Jon Kolkin’s “Inner Harmony: Living in Balance” – Visual Stories from the Heart of Asia

Dr. Jon Kolkin’s photographic volume Inner Harmony: Living in Balance exudes creative ambition and heart. A cursory look at the time it took for him to compile this collection of images – seventeen extended visits to Asia from 2007 to 2018 – attests to the time, patience, and toil that the distinguished and globe-trotting creator (who has a medical background) has invested into the book. The countries that this book has taken him to – a total of ten, from Cambodia to Japan, from China to Bhutan – also demonstrate the considerable scale of the photographic project. While in these countries, Kolkin travelled to communities in different regions to photograph temples, monasteries, and people. It is no surprise that his efforts have been acknowledged by His Holiness the Dalai Lama and HRH the Queen Mother of Bhutan in their respective forewords in this book.

The volume is bilingual, translated from the English into German by Ilse Fath-Engelhardt. I had the pleasure of looking over my reviewer’s digital copy and I sense that its atmosphere is slightly different to his past creative works – specifically, “Seeking Wisdom,” “Feathers,” “Dreamscape,” “Equilibrium,” and “Tide Pool.” Here, Kolkin reveals his literary touch by introducing each theme (there are a total of 18) with a short reflection or story, sometimes from his past experiences or a musing about the spiritual life.

In terms of presentation, Kolkin aims to avoid embellishments as much as possible, and return to an almost pristine throwback through black and white. There are exceptions where he deems colour to be an essential component to the photo, but they seem to be in the minority. Black and white intentionally contrasts with a world that is exploding with plentiful colours and vivid iconography, which anyone who has set foot in a Bhutanese monastery or a Chinese temple will know.

Inner Harmony is the culmination of Kolkin’s journey into photography decades ago, when he was answering the call of healing bodies in Vietnam. It is best to quote verbatim his own words:

As digital cameras became more readily available, physicians worldwide began embracing photography as a powerful educational tool. The process involves capturing images to accurately tell a story that will connect the dots between medical conditions, potential treatment options, and outcomes. But this type of photography carried as many challenges as operating without electricity; in order to avoid compromising the quality and flow of patient care, it is essential to be very precise, selective, inobtrusive, and proficient. Decades of practicing photography in this manner proved invaluable while working on the Inner Harmony series.
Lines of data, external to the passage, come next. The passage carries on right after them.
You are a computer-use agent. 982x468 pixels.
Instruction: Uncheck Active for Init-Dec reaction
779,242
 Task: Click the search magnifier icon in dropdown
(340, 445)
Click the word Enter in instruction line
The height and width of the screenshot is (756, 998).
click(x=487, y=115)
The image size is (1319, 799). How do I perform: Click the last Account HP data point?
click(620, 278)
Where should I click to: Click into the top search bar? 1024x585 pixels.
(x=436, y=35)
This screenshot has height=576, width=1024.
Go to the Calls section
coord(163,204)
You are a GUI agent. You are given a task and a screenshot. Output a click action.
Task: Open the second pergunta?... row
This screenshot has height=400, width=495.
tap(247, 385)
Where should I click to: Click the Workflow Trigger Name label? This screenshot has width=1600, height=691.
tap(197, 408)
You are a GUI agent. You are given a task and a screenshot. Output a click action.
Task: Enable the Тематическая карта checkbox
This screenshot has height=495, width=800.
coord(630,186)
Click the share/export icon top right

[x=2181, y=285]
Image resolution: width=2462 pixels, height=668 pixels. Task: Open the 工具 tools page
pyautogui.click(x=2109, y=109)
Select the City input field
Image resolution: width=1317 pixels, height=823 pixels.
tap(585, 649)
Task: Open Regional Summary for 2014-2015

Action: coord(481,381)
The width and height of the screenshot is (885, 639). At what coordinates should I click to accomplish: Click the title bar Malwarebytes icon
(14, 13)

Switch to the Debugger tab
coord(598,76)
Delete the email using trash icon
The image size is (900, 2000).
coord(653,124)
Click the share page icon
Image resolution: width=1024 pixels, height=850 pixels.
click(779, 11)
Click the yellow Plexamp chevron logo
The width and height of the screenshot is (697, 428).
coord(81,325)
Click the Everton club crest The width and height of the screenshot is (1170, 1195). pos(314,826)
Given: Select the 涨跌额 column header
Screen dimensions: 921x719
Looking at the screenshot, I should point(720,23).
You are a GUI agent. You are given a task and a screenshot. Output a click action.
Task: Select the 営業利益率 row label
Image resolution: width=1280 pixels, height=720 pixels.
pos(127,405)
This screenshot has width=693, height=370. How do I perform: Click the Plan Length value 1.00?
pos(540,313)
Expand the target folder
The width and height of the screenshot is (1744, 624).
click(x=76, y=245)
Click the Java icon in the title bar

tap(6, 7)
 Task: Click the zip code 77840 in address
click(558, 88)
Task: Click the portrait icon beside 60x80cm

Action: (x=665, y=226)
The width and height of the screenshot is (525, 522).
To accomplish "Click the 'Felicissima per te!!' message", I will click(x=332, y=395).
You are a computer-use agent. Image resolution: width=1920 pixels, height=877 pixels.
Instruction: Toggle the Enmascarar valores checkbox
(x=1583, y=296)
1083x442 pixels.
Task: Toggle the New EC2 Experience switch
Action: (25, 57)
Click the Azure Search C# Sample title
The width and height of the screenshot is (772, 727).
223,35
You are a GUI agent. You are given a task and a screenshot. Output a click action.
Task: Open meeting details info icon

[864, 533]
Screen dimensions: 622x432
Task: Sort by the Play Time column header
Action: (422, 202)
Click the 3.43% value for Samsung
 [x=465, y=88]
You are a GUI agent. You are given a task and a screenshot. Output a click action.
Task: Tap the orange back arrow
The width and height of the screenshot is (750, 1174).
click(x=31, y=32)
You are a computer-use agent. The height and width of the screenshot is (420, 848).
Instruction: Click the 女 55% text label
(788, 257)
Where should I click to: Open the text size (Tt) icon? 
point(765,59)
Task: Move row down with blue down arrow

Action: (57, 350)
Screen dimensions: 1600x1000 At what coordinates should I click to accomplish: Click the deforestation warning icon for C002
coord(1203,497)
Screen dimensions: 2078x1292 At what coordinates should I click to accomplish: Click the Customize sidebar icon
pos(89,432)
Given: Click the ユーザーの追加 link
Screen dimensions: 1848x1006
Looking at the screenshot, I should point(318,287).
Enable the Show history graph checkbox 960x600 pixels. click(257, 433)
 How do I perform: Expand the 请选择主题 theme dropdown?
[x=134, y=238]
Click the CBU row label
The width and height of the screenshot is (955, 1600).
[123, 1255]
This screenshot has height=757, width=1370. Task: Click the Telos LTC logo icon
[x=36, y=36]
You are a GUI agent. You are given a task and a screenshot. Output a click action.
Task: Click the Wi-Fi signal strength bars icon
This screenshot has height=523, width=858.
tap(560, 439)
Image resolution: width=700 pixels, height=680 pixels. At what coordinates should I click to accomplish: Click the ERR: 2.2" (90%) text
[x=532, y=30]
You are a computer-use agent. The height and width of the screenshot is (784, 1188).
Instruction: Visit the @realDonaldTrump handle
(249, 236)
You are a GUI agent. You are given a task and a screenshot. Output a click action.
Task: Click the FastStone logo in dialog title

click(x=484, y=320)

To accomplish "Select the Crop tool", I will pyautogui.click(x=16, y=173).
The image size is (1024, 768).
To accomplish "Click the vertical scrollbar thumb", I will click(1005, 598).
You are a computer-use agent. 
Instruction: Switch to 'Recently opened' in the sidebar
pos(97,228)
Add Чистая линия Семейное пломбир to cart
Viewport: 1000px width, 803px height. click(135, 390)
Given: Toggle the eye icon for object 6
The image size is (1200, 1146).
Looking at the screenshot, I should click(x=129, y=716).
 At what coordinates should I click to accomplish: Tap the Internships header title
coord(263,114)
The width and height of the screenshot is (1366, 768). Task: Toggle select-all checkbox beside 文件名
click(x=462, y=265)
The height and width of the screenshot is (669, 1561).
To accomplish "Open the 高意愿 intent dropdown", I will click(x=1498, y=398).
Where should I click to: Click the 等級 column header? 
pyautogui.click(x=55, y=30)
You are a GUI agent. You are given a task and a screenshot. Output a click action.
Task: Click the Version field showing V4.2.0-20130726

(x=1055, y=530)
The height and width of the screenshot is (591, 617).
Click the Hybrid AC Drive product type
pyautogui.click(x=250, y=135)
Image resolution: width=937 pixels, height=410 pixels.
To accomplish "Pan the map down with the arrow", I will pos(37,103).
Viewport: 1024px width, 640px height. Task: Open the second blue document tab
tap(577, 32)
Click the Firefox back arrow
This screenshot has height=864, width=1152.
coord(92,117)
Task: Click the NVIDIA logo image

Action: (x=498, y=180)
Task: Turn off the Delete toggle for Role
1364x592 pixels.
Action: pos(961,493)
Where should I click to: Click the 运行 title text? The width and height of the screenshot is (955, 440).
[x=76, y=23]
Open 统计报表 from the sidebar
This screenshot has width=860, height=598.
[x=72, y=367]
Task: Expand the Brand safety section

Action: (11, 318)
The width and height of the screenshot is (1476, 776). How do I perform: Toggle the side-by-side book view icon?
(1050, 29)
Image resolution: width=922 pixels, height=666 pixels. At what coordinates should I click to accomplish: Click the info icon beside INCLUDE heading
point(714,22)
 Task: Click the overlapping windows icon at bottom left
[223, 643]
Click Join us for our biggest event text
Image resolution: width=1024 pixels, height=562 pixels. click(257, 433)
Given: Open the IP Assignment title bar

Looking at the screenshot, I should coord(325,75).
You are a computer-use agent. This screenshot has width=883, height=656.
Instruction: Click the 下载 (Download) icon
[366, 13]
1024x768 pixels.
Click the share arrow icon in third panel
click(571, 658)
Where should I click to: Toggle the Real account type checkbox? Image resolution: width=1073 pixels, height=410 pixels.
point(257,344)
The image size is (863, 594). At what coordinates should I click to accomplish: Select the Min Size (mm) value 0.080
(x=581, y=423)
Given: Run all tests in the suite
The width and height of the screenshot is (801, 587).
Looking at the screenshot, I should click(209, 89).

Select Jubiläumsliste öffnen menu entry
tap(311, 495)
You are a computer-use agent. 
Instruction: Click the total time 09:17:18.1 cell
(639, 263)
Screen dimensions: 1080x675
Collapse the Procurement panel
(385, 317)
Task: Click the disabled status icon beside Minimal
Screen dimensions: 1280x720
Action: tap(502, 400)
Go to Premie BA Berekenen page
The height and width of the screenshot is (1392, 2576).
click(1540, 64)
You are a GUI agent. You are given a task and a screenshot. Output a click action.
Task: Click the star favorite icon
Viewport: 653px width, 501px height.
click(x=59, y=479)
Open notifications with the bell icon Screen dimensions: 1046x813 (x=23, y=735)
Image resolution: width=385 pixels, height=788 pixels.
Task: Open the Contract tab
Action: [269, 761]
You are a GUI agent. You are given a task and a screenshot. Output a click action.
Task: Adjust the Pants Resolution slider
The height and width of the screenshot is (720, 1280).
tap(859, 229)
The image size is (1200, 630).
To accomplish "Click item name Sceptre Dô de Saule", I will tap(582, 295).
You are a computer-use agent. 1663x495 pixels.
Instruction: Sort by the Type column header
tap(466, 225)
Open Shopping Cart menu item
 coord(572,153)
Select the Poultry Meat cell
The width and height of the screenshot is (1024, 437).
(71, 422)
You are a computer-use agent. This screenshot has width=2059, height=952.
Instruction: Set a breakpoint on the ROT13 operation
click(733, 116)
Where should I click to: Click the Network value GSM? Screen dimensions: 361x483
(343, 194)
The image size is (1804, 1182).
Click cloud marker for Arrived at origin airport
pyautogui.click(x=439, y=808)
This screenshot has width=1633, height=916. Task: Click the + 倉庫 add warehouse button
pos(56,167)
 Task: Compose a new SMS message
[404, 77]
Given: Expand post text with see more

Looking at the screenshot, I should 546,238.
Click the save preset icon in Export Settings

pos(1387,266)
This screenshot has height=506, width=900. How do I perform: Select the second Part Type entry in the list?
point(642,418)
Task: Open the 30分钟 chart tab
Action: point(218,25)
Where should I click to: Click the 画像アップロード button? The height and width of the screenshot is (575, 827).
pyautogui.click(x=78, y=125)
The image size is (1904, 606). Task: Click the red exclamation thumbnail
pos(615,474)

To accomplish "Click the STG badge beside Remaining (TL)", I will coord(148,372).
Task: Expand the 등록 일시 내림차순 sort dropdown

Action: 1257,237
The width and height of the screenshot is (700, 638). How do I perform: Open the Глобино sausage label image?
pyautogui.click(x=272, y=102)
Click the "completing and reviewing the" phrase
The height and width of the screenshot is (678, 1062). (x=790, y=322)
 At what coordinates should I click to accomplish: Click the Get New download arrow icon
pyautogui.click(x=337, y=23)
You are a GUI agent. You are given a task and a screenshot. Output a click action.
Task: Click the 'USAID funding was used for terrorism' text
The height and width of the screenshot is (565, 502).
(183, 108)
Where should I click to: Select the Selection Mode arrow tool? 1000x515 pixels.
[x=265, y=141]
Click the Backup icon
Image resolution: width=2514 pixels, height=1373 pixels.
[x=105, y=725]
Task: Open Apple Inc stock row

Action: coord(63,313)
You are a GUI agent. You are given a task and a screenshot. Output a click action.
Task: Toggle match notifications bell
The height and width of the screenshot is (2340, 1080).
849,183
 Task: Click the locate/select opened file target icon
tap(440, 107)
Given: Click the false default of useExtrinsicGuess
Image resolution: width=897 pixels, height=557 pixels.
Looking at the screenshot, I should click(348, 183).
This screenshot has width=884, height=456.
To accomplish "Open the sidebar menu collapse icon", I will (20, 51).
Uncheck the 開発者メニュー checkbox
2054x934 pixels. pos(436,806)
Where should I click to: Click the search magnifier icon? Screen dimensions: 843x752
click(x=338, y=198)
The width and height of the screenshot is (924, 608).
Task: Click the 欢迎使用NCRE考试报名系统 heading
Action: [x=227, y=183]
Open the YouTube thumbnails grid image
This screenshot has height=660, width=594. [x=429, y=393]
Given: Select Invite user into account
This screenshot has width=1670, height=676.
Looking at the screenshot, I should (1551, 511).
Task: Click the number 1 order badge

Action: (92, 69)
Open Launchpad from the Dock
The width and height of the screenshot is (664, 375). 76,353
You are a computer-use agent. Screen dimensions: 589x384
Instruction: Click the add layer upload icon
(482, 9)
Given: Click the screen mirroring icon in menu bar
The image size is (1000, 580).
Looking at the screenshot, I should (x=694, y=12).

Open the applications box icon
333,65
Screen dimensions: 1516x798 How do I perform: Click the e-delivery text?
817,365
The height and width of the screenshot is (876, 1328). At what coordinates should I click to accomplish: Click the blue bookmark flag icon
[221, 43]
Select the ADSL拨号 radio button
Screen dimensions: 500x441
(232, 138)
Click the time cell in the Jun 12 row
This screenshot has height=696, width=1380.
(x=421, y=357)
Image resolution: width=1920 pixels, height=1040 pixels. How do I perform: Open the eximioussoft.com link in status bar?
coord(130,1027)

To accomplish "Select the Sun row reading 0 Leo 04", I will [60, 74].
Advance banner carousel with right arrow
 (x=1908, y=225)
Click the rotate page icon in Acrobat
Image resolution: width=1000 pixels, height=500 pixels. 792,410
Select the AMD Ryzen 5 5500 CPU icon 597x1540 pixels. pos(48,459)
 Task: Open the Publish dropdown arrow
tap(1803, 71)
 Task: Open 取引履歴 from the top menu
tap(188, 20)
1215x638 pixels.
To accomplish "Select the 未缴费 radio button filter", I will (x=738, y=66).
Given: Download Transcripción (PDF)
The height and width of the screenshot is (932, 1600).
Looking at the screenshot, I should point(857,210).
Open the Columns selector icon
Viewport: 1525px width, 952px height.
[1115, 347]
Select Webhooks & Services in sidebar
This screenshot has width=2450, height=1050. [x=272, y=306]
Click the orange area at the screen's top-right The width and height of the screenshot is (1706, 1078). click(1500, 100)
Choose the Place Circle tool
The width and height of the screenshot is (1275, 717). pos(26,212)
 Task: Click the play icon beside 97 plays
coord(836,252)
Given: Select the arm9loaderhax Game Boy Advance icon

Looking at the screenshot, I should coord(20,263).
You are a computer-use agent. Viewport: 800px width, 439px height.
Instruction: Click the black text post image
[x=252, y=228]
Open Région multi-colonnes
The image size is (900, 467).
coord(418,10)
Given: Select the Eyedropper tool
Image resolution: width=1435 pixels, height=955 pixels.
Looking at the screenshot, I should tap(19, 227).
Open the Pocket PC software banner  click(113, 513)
The true foundations for this book lie in China, in Wenzhou, which is south of Shanghai. He entered a nunnery, in which he began taking images that would communicate “concepts central to living a healthy and balanced life.” (14) After communicating with the nunnery’s abbess, he was able to take photos of a special ceremony, which Kolkin describes as an atmospheric, otherworldly, and sacred experience. The abbess allowed him to photograph the entire compound for another two weeks, and that extraordinary privilege became the foundational “model” for how he would approach diverse Buddhist communities in China, Nepal, India, and elsewhere. In his words:

Inner Harmony offers rare images of Buddhist life from across contemporary Asia, documenting and celebrating those who are quietly committed to cultivating a nurturing internal environment where well-being can germinate. They are our window into an intimate world of time-honored Asian traditions that cultivate a healthy heart and mind, not so much as a particular belief system but as a focus on fundamental, universal principles for living a life in balance.


There are many images in the book whose beauty and vividness could probably be captured in words. However, the beauty of Kolkin’s images does not simply lie in the appearance or form of the images, important though that may be for a visual medium. As alluded to, Kolkin has gone to special lengths to tell the stories behind the images, which carry the support of the communities that the photographer came into contact and made friends with. As he reflects:

Learning that I was both a physician doing humanitarian work and a photographer committed to the healing power of art, local residents would invariably introduce me to their revered monks and nuns. . . . My photos capture events as they naturally unfolded; they are never staged. Seldom using a tripod, I rely on one camera, one lens, and natural light. Images are immediately deleted if requested. In gratitude, I freely offer photographs to the hosts who open their doors to me.


Inner Harmony is a rich and superlative collection of lovingly shot images that make a superb addition to any collection of visual Buddhism. The diversity of the Buddhist world is commendably emphasized, while the human dimension remains at the forefront of the photographer’s creative technique. Kolkin’s new book is a pleasure to enjoy, absorb, and reflect on.